> _PROVIDED MATERIAL_
-- -- --
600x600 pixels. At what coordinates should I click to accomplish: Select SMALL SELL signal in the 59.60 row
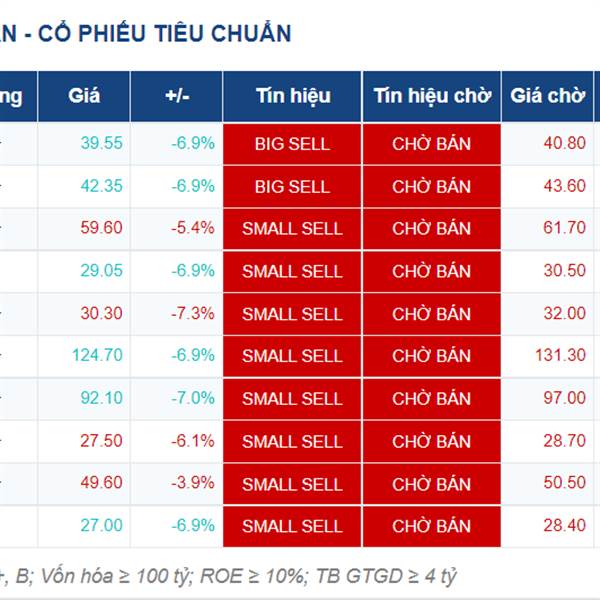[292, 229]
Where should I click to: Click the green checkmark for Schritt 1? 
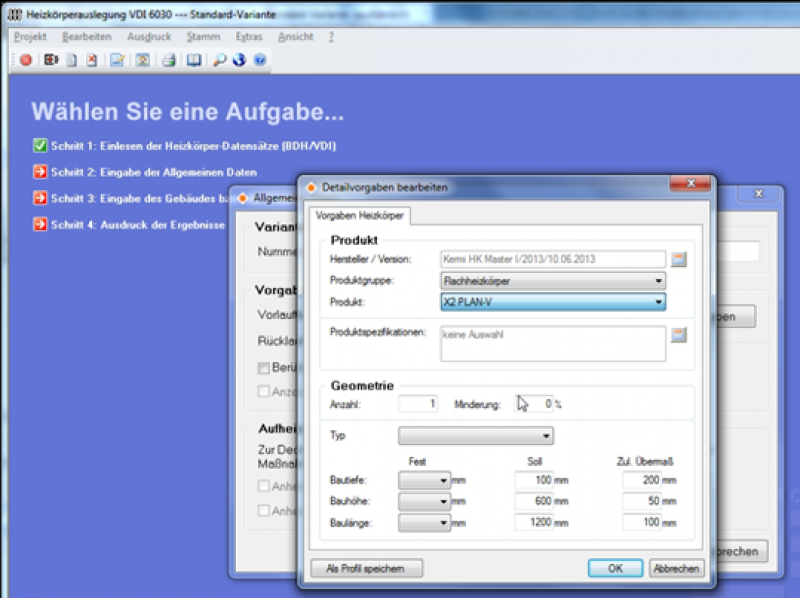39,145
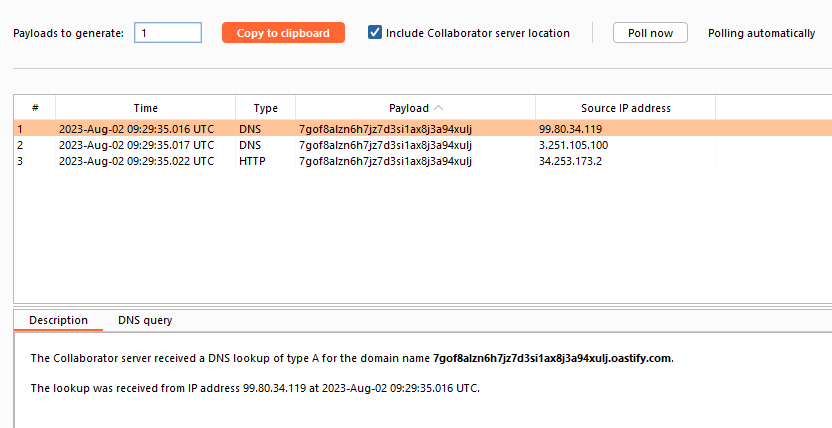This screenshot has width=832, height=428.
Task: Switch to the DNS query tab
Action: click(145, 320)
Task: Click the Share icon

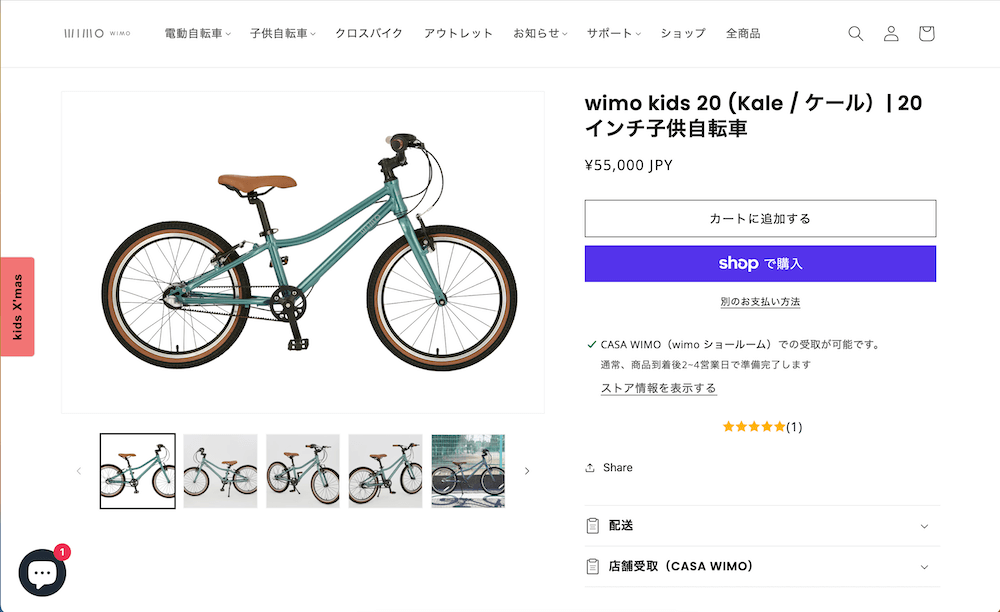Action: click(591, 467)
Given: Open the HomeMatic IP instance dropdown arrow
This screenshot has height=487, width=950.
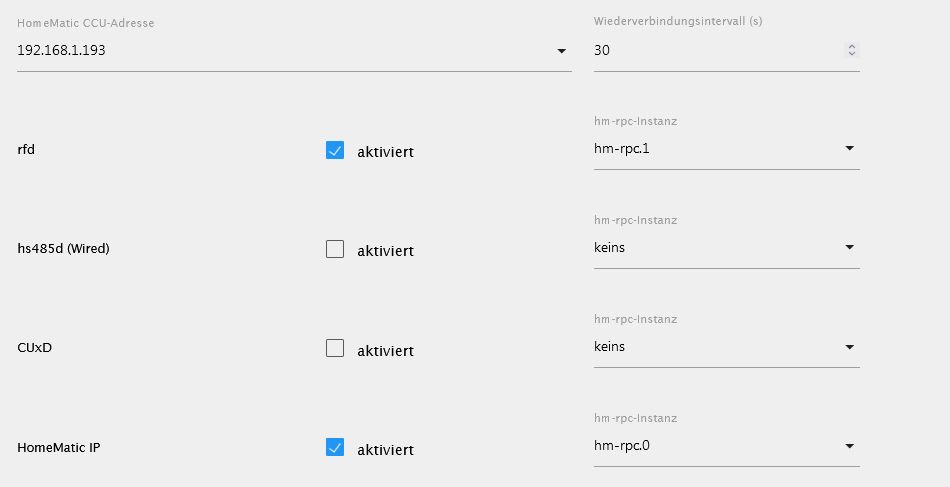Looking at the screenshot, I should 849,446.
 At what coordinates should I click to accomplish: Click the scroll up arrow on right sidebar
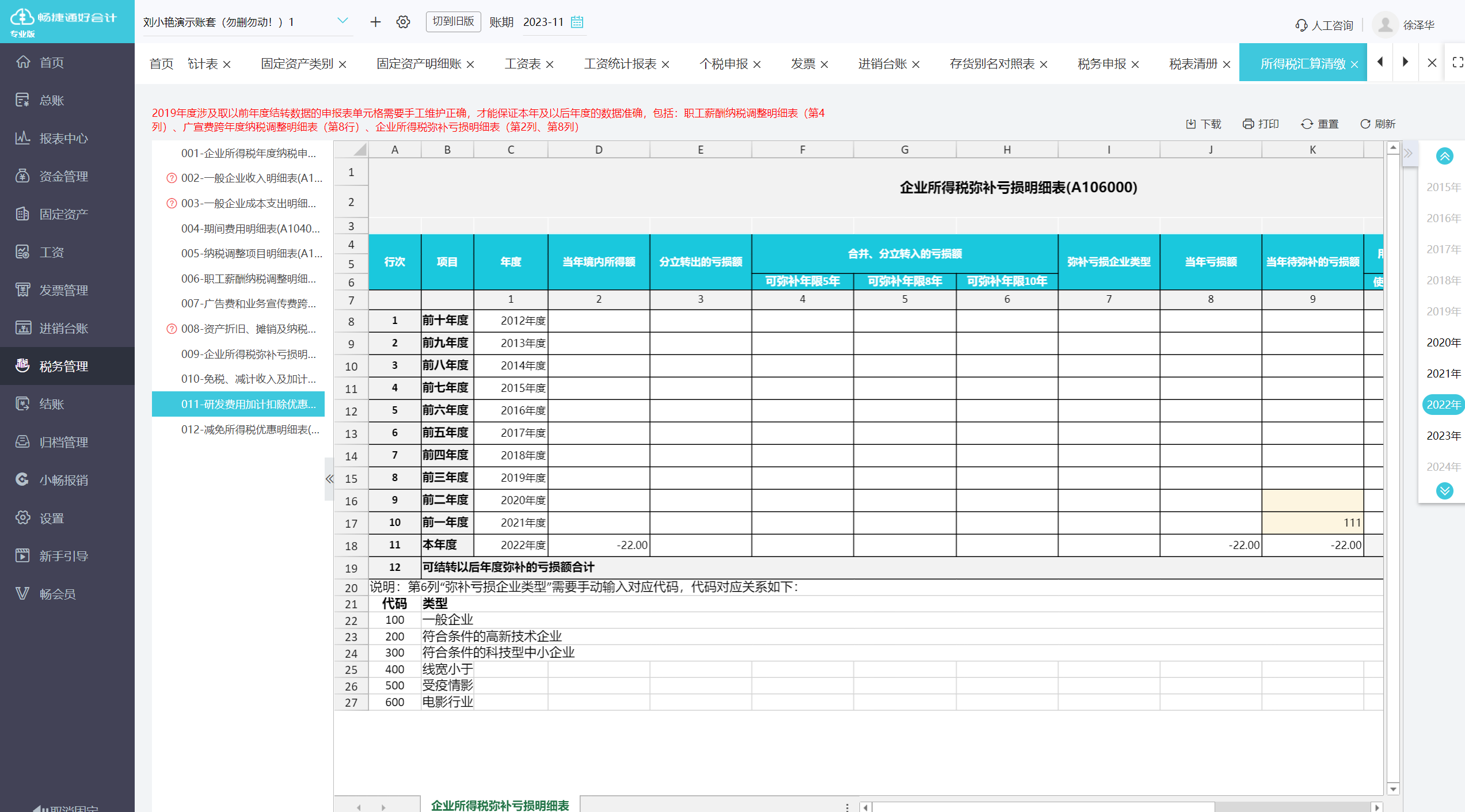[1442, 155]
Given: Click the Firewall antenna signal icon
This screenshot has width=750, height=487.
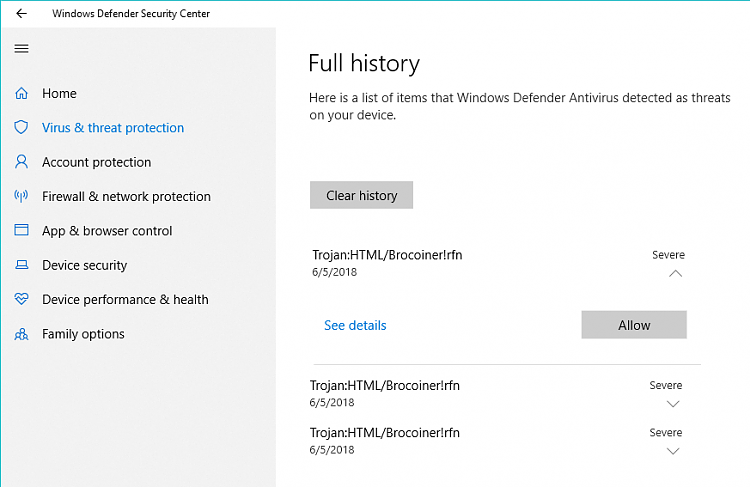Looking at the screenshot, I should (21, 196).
-- -- --
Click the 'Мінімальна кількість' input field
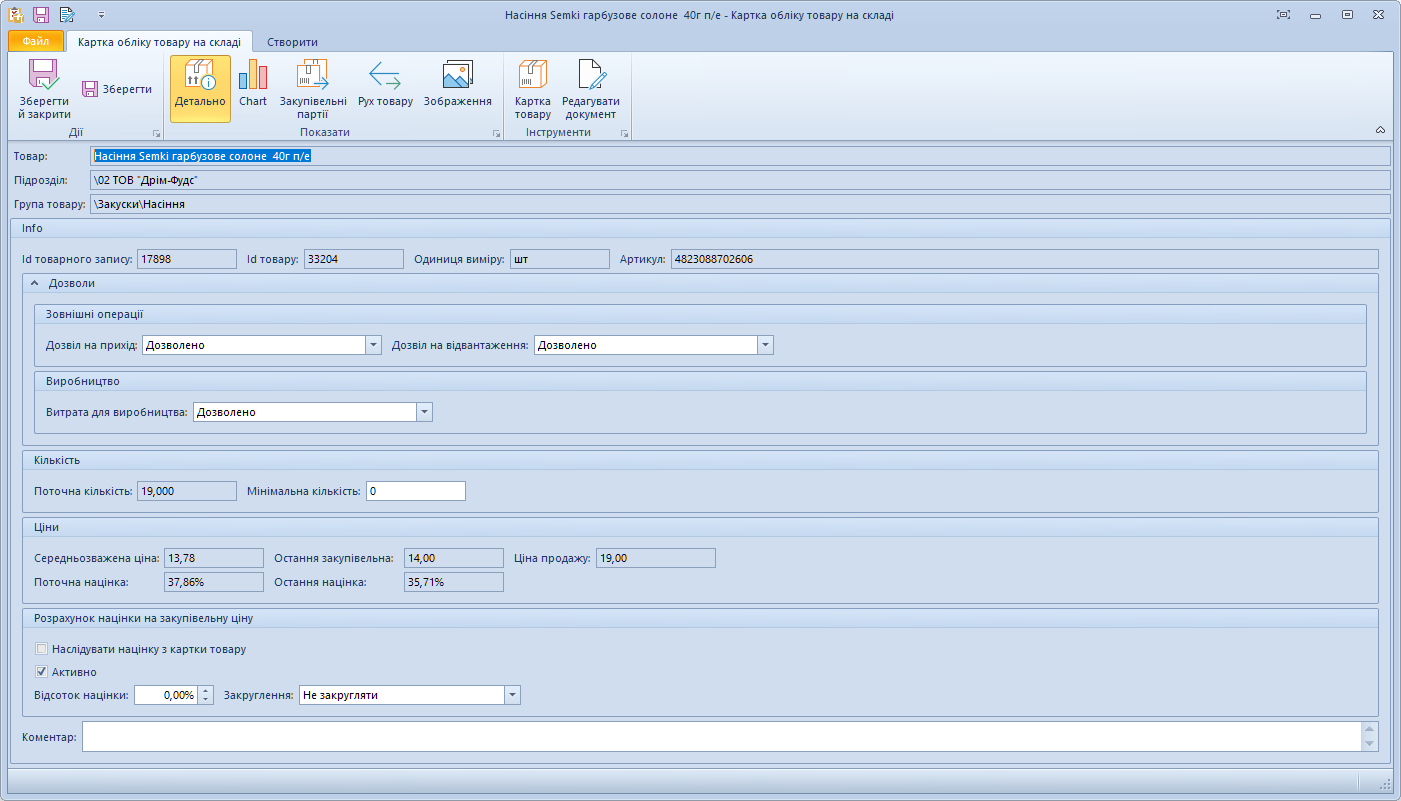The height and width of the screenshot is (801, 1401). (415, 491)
-- -- --
> _YOUR INSTRUCTIONS_
Please extract the records from the line with "600x600 pixels. At" up to and including the line with "Action: click(591, 467)", copying each line exactly and leaving out the pictures.

> _RESULT_
600x600 pixels. At what coordinates should I click to accomplish: Select SMALL SELL signal in the 59.60 row
[292, 229]
Where should I click to: Click the green checkmark for Schritt 1? 
39,145
This screenshot has width=832, height=428.
Task: Switch to the DNS query tab
Action: click(145, 320)
Task: Click the Share icon

Action: click(591, 467)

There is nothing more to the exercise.